* _RECORDS SHOWN_
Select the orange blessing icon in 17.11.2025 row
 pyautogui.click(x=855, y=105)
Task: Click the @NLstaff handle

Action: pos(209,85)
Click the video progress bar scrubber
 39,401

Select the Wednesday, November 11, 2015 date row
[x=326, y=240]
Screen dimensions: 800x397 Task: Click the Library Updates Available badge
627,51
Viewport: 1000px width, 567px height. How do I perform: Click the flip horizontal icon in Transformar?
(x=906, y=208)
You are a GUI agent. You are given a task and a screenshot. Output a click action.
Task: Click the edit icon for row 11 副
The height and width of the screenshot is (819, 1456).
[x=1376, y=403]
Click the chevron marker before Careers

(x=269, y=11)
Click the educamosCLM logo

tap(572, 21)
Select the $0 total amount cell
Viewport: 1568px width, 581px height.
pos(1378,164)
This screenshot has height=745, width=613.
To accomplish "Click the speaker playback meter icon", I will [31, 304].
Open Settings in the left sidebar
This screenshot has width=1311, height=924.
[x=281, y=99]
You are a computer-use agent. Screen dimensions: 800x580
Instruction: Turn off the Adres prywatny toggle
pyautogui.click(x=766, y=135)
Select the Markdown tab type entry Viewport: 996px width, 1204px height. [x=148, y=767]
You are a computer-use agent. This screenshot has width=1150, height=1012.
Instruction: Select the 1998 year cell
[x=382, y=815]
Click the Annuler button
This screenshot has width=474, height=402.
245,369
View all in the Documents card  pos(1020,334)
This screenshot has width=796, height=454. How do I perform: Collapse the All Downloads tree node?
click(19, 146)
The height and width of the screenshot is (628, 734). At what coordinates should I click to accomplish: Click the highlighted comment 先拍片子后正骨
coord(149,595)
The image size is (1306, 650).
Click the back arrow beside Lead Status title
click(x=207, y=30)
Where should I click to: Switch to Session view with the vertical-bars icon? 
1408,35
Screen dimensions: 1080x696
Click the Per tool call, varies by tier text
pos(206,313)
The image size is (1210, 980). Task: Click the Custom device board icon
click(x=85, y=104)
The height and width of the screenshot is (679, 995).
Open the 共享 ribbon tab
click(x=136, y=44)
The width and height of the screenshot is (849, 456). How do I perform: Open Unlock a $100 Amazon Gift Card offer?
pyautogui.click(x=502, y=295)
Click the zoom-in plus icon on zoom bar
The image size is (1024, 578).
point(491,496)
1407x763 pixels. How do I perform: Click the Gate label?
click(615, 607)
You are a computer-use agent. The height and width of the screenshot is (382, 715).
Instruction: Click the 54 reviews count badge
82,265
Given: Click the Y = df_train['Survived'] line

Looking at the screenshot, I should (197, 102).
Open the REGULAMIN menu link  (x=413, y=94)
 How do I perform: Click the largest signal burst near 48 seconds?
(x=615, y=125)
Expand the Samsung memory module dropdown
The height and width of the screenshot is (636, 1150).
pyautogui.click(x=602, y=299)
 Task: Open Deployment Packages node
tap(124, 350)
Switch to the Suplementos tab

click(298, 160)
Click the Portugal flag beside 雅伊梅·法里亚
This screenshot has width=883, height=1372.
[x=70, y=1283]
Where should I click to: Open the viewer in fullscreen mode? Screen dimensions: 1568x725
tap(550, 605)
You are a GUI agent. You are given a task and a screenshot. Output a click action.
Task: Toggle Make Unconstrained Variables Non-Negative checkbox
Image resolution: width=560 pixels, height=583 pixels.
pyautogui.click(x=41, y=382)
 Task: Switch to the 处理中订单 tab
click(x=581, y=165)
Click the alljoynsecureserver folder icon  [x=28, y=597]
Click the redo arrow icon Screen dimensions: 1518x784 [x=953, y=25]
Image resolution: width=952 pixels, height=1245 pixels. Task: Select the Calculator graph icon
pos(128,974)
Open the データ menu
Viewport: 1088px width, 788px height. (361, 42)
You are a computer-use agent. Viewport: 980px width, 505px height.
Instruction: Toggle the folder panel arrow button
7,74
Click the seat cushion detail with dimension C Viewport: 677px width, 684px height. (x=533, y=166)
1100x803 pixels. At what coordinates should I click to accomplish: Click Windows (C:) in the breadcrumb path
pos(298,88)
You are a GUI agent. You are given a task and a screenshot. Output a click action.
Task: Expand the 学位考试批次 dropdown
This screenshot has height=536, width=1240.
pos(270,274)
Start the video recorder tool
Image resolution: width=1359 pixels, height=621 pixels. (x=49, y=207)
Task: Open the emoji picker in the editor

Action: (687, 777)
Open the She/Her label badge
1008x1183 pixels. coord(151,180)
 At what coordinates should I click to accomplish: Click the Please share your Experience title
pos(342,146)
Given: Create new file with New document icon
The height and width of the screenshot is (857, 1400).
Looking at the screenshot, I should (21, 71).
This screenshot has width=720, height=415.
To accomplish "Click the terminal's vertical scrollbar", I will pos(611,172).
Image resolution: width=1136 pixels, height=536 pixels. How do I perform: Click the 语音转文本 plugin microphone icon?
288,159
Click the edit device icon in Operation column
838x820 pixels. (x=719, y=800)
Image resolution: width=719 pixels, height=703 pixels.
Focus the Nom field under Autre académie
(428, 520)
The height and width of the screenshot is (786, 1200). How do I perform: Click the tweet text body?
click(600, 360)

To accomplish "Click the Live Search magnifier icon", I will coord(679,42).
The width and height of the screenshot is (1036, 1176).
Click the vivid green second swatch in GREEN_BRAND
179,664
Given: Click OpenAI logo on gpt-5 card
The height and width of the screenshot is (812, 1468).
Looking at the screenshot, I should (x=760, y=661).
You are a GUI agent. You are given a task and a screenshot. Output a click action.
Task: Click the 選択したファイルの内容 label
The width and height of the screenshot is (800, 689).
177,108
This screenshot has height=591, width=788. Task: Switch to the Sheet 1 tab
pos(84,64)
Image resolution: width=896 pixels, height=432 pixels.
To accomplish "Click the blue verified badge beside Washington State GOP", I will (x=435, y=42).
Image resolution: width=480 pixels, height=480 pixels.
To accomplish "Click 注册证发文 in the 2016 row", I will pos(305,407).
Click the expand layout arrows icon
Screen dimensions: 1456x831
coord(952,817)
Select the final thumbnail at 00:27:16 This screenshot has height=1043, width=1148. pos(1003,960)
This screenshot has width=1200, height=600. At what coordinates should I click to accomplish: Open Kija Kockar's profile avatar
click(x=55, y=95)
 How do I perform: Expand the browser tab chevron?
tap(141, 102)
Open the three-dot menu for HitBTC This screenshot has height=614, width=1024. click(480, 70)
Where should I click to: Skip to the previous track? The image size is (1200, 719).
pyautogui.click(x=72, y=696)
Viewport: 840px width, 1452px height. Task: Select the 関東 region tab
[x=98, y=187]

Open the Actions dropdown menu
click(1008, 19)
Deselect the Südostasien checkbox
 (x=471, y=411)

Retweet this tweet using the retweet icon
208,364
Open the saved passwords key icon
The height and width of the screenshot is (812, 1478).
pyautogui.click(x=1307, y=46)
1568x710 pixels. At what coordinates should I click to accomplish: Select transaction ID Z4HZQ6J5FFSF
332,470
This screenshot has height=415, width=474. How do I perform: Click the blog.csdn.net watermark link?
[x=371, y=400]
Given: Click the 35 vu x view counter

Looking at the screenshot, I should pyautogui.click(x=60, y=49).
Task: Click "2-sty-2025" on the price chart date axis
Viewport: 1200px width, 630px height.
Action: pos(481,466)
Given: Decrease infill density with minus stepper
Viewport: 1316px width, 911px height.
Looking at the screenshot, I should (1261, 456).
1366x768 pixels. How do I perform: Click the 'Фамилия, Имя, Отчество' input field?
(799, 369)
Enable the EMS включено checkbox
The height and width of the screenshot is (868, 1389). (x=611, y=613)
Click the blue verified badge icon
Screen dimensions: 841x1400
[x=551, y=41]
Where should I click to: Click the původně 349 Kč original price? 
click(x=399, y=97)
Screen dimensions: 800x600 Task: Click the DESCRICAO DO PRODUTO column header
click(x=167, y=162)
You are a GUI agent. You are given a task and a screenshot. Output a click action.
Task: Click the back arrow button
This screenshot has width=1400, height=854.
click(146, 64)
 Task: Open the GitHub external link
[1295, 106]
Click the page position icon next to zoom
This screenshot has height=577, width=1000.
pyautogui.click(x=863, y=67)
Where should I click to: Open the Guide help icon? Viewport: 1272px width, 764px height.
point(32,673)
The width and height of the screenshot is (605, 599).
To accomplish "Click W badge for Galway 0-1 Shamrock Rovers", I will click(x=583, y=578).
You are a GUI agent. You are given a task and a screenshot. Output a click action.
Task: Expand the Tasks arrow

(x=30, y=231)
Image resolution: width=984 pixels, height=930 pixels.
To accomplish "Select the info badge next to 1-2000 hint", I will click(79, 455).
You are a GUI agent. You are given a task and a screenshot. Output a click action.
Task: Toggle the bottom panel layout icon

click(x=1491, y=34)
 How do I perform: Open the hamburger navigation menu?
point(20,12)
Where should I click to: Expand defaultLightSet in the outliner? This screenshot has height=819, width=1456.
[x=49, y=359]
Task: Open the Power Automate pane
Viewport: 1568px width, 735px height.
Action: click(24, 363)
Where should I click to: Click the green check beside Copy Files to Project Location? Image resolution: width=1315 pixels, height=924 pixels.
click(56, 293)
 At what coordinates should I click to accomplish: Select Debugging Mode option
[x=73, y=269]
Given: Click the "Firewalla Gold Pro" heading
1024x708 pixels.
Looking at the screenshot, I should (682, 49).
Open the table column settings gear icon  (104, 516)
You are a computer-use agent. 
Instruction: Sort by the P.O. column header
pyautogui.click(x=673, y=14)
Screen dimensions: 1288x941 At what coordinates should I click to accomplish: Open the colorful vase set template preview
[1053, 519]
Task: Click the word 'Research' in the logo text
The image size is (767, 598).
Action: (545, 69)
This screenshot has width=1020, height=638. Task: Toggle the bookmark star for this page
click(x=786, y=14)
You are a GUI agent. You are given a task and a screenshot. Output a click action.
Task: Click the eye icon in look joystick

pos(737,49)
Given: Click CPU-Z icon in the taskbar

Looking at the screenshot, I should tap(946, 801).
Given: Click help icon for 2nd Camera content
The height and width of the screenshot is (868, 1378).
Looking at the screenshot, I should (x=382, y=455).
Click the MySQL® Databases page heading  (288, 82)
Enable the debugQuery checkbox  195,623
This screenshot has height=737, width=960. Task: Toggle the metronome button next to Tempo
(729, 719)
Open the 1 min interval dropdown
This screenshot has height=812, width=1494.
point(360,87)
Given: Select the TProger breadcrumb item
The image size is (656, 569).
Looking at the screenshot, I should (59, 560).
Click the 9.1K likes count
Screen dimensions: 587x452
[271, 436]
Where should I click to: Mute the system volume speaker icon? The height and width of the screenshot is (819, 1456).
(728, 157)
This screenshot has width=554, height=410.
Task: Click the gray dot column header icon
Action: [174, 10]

* _WRITTEN PROBLEM_
Can you format the stretch of the listing above, from the line containing "This screenshot has height=591, width=788." through the line containing "will (x=435, y=42).", as a JSON list of strings with one string per line and blank lines left out?

* _TASK OUTPUT_
[
  "This screenshot has height=591, width=788. Task: Switch to the Sheet 1 tab",
  "pos(84,64)",
  "Image resolution: width=896 pixels, height=432 pixels.",
  "To accomplish \"Click the blue verified badge beside Washington State GOP\", I will (x=435, y=42)."
]